Of course, once I decide to run in sub-freezing conditions I commit fully, donning Antarctic-expedition quality athletic gear (I'm only being slightly facetious here). But how do you protect your lungs? The hardest adaptation to running in the cold is getting my lungs to adapt. Nasal chambers are designed to move air through passages to add heat and moisture to inhaled air so it's easier on the lungs, but when it's bitterly cold and the air is dry and you're a notorious mouth-breather when you run, how do you adapt besides just getting out there and running until your body gets used to it?
1. Stay hydrated.
One way to make it easier to run in the cold is to stay hydrated, since cells lining your respiratory system lose their moisture as they warm up and humidify the air before it passes to your lungs. Cells get irritated once they lose their moisture and can hurt or burn. Staying hydrated mitigates this problem.

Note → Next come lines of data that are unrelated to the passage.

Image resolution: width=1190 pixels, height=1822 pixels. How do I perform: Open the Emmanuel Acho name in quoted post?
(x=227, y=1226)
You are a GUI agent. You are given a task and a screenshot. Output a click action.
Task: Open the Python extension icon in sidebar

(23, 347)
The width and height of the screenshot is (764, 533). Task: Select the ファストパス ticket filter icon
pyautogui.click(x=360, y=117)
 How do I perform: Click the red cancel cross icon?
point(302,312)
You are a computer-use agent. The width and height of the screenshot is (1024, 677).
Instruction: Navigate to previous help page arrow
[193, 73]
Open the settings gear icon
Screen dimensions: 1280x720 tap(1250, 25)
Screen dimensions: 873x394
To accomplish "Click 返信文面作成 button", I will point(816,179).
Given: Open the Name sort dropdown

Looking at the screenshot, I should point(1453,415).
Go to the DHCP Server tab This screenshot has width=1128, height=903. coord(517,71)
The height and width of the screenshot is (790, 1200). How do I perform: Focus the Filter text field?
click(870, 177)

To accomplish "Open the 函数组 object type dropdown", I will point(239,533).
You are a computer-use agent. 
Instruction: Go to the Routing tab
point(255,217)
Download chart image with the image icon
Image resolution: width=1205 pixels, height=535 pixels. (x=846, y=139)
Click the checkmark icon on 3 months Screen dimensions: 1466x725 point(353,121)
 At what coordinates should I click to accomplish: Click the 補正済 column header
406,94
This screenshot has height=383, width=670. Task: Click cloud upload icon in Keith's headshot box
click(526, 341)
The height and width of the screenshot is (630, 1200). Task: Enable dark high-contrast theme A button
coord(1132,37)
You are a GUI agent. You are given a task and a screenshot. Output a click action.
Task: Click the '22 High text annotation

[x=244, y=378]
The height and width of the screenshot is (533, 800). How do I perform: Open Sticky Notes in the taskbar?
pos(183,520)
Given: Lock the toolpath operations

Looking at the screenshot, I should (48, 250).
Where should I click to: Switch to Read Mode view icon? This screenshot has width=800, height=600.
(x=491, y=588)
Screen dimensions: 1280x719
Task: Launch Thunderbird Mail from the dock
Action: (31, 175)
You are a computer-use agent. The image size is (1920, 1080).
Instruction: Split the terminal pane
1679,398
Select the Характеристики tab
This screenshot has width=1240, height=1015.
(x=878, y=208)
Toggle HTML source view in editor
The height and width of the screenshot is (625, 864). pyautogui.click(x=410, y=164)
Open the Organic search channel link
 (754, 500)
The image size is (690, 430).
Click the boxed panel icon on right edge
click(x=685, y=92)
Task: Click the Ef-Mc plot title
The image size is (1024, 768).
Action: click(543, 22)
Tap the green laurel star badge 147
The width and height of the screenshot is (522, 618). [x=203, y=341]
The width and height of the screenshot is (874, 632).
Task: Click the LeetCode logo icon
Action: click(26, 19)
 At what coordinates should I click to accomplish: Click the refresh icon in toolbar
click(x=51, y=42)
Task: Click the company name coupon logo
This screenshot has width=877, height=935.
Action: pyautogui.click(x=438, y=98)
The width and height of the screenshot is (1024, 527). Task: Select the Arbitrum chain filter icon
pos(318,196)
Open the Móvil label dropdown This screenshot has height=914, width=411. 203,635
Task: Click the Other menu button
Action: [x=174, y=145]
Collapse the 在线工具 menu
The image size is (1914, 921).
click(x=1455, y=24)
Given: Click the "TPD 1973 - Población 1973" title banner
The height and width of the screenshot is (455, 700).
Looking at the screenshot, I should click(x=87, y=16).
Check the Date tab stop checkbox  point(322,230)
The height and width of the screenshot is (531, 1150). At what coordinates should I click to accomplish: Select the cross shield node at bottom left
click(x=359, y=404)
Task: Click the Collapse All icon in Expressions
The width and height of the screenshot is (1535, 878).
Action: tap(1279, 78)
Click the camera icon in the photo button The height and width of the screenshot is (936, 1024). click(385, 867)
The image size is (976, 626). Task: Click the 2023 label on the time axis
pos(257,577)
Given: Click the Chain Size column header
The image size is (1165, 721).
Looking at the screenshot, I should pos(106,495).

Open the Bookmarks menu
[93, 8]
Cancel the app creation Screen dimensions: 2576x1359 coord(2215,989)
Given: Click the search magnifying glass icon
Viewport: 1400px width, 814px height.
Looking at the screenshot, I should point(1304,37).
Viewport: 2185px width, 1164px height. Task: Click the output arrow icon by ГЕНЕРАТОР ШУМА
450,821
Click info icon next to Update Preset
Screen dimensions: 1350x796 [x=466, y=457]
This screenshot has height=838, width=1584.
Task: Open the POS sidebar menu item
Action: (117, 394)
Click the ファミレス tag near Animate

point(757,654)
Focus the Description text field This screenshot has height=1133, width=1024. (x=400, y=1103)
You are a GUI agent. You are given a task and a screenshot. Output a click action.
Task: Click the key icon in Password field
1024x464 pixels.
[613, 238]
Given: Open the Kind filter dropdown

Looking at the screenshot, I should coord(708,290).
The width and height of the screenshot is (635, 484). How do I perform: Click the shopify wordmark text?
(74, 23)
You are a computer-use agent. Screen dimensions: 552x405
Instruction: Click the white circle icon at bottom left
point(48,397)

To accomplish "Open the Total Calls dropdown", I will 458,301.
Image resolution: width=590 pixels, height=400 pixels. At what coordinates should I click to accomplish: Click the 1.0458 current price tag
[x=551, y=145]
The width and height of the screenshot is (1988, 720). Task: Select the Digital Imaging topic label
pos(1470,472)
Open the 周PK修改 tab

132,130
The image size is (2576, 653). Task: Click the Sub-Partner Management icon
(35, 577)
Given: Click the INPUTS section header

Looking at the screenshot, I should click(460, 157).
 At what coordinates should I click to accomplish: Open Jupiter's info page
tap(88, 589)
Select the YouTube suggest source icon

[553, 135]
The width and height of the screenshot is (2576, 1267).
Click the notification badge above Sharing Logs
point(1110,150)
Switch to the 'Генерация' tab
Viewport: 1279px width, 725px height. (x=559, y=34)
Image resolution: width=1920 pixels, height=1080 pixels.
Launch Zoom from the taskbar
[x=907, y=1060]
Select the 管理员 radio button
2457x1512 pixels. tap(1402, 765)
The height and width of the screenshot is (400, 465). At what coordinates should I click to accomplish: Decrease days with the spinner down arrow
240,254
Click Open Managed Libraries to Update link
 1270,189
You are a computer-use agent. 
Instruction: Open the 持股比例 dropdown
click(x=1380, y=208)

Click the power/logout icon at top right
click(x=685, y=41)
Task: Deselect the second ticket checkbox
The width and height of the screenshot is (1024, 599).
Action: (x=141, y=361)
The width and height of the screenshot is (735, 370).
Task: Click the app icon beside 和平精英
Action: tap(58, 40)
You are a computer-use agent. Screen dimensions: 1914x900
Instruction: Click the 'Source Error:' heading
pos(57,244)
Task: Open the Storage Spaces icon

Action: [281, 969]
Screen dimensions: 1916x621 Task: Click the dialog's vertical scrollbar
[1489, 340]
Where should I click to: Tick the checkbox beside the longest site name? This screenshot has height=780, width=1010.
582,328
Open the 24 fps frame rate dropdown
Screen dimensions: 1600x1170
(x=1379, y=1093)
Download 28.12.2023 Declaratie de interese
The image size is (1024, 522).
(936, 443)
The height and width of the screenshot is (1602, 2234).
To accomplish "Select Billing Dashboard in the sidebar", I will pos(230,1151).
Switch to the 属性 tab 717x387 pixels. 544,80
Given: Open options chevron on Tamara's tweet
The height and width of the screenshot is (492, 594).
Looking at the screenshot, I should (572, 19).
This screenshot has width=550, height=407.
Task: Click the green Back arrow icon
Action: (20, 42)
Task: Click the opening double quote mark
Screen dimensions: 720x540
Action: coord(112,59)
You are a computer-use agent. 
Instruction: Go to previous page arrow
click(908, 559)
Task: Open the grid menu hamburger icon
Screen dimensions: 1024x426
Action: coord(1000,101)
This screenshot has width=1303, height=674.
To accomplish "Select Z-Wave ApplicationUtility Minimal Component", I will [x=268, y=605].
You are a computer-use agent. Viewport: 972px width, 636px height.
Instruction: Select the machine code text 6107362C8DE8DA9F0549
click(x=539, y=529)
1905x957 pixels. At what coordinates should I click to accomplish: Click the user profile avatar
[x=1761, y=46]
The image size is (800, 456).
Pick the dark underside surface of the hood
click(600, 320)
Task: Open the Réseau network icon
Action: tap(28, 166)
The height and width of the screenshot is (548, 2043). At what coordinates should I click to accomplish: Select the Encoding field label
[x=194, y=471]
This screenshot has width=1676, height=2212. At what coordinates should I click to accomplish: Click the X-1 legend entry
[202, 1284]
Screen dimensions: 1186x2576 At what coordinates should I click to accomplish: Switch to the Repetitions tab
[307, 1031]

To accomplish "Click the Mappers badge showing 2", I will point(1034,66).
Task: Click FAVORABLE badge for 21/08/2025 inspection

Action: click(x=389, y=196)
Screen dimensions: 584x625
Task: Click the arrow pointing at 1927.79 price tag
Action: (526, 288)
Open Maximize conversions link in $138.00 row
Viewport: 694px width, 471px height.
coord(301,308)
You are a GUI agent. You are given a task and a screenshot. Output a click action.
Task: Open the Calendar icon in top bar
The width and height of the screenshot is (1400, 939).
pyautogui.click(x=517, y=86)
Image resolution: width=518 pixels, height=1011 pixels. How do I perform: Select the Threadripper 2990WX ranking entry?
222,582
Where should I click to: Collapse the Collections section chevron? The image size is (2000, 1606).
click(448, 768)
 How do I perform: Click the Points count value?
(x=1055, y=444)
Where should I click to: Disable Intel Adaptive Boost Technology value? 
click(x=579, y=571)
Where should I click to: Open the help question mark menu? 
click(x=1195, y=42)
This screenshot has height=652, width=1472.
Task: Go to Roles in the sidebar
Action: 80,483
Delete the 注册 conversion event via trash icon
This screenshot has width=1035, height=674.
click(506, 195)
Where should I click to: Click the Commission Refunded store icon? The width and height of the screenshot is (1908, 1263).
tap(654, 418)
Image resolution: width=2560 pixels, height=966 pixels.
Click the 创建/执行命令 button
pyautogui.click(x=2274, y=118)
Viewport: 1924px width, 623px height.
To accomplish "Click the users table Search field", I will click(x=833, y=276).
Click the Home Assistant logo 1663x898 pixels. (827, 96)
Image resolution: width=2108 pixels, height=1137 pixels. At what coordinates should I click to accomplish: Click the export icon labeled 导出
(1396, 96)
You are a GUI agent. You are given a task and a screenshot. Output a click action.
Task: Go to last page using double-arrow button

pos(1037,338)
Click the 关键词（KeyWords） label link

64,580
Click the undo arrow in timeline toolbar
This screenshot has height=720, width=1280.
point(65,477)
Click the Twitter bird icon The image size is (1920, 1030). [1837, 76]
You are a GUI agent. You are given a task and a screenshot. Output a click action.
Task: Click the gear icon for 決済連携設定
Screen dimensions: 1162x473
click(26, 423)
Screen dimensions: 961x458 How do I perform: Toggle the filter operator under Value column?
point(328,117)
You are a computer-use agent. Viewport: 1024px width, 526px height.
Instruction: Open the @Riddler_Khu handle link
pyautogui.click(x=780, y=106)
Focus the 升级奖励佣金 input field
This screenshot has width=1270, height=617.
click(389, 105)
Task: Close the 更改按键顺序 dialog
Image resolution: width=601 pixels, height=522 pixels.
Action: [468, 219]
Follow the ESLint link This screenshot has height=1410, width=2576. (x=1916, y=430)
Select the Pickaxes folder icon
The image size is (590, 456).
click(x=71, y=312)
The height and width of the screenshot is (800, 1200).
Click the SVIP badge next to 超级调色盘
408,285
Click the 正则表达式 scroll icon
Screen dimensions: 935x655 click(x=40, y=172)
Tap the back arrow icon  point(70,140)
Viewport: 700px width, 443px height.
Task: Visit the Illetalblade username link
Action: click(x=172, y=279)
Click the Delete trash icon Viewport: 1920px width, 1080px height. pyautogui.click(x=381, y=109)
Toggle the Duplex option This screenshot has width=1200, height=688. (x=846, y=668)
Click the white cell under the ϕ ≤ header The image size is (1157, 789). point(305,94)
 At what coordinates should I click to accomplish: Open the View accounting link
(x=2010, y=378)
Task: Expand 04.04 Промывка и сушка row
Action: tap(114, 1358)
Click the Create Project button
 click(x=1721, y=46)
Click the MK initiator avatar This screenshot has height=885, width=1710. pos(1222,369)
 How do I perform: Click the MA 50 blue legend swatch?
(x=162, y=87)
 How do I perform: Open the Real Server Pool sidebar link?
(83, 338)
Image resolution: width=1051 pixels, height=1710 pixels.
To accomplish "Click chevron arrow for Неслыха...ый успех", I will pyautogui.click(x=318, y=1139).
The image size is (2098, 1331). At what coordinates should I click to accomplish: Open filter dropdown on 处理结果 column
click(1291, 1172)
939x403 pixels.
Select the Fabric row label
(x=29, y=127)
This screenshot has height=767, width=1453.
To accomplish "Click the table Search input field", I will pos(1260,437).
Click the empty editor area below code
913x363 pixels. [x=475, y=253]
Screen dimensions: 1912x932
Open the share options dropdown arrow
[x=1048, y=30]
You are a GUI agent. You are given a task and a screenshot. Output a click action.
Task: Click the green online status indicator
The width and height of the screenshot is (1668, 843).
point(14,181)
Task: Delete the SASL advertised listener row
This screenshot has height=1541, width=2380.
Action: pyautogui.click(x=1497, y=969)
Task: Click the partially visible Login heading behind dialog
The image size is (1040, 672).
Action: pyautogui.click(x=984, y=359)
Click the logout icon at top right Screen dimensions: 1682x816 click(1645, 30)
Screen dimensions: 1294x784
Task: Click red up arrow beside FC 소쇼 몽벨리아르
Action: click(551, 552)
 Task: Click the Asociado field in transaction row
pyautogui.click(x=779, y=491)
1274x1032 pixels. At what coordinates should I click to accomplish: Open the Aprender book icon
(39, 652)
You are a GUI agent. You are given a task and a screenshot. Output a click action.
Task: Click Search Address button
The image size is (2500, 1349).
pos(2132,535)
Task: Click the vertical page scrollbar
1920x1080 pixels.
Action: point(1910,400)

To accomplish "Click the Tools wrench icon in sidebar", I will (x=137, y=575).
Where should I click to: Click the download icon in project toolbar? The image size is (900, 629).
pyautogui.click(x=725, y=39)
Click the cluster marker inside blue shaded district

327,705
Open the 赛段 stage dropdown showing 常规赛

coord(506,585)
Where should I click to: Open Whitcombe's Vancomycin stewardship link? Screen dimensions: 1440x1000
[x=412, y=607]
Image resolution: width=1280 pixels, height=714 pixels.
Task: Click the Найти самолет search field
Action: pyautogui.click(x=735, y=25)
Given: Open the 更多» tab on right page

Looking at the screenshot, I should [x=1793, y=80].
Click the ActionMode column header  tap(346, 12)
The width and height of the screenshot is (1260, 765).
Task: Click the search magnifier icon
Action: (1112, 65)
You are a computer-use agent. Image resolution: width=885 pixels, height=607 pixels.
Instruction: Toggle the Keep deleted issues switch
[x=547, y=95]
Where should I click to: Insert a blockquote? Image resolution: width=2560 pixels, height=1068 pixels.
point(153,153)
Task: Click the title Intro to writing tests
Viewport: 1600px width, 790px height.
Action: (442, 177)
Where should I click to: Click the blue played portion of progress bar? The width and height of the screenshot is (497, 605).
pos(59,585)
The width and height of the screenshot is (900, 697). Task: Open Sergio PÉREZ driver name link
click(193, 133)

2. Breathe through your nose.
Breathing through the nose makes it easier for your body to warm up and humidify the air you breathe. Sinuses and nasal passages in the nose provide a longer passageway than just breathing through the mouth and into the trachea, and that extra surface area means a more efficient process for warming and humidifying the air.
3. Take it easy.
Run easy, and don't stress about pace. Remember that you're already accomplishing something by getting out there and doing something - that's better than losing fitness, so take some time to enjoy the run.
4. Be aware of exercise-induced asthma.
Sometimes the burning in the lungs can be rather extreme as a result of constricted airways. This may be exercise-induced asthma, which you can alleviate by letting up your effort or seeing a doctor and using an inhaler.
5. Try covering your face.
I am not a fan of this, but several people like some sort of face covering to help. On backpacking trips I've tried wrapping my face with a Buff* but you can try a scarf or a balaclava. This can help prevent moisture loss through exhaled air, but all the air warming is still done in your respiratory tract.
The good news is, in my experience once I'm adapted to running in the cold, it's easier to run. Yes, it's hard to adapt sometimes, but just like so much of running everything gets easier the more you get out there and do it.
Seriously though, if you figure out an easier answer to adapting to cold running, please let me know! And until then, I'll see you out there.